You can grab more details in the docs here

This allows the function to run, although it fails with a different error due to the current function wanting to write to a read only filesystem, so I changed name_of_return_file = f'{file_name[:-4]}_return.csv' to be name_of_return_file = f'/tmp/{file_name[:-4]}_return.csv'

Once I fixed that, it worked great.

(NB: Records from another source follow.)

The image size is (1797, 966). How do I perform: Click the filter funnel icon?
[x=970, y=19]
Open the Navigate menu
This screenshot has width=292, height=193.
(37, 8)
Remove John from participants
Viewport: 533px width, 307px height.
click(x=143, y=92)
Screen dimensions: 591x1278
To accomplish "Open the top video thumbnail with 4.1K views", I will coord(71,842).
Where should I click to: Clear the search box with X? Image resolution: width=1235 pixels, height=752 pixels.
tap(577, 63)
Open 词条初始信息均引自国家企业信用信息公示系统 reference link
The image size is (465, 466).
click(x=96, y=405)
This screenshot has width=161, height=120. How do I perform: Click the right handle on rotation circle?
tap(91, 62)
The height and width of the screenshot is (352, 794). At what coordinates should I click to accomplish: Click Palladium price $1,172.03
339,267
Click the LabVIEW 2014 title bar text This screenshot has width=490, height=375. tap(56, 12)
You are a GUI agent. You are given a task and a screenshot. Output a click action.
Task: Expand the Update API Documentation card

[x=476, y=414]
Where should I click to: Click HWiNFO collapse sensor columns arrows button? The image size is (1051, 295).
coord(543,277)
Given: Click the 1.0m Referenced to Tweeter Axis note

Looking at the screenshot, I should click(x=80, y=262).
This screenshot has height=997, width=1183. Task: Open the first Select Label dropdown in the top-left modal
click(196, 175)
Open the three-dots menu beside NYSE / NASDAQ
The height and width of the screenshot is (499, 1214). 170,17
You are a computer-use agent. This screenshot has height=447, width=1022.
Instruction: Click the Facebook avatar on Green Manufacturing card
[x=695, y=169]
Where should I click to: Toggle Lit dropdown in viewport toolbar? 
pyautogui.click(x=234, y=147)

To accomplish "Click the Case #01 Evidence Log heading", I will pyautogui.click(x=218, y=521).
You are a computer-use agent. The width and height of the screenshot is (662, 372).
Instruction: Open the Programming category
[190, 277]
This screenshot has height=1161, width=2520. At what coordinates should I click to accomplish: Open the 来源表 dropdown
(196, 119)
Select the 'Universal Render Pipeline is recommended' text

Here is the updated code

import json
import boto3
import pandas as pd
import io
import re
from tabula.io import read_pdf
import numpy as np
def f_remove_accents(old):
            new = old.lower()
            new = re.sub(r'[àáâãäå]', 'a', new)
            new = re.sub(r'[èéêë]', 'e', new)
            new = re.sub(r'[ìíîï]', 'i', new)
            new = re.sub(r'[òóôõö]', 'o', new)
            new = re.sub(r'[ùúûü]', 'u', new)
            new = re.sub(r'[ç]', 'c', new)
            return new
def lambda_handler(event, context):
            s3 = boto3.client("s3")
            if event:
                    #s3_records = event["Records"][0]
                    #bucket_name = str(s3_records["s3"]["bucket"]["name"])
                    #file_name = str(s3_records["s3"]["object"]["key"])
                    #file_obj = s3.get_object(Bucket=bucket_name, Key=file_name)
                    file_obj = s3.get_object(Bucket="tabula-demo", Key="invoice.pdf")
                    file_content = file_obj["Body"].read()
            
                    tables = read_pdf(io.BytesIO(file_content), pages='all')
            
            
                    # Create an empty DataFrame to store all the modified tables
                    modified_tables = []
            
                    # Apply functions to the content of each table
                    for table in tables:
                        # Convert the DataFrame to a NumPy array
                        table_array = table.values.astype(str)
            
                        # Remove accents
                        remove_accents_func = np.vectorize(f_remove_accents)
                        table_array = remove_accents_func(table_array)
            
                        # Replace ';' with ' '
                        table_array = np.char.replace(table_array, ';', ' ')
            
                        # Convert to upper case
                        table_array = np.char.upper(table_array)
            
                        # Create a new DataFrame with the modified array
                        modified_table = pd.DataFrame(table_array, columns=table.columns)
            
                        # Append the modified table to the list
                        modified_tables.append(modified_table)
            
                    # Concatenate all the modified tables into a single DataFrame
                    final_df = pd.concat(modified_tables, ignore_index=True)
            
                    # Save the final DataFrame as a CSV file
                    #name_of_return_file = f'{file_name[:-4]}_return.csv'
                    name_of_return_file = '/tmp/test_return.csv'
                    final_df.to_csv(name_of_return_file, sep=';', index=False)
            
                    # Read the CSV file content
                    with open(name_of_return_file, 'rb') as file:
                        csv_content = file.read()
            
                    # Upload the CSV file to the destination bucket
                    s3.put_object(Body=csv_content, Bucket='094459-lambda-libs', Key=name_of_return_file)

Note! I had to modify the code above as I hard coded a file as I didnt know what your input files were.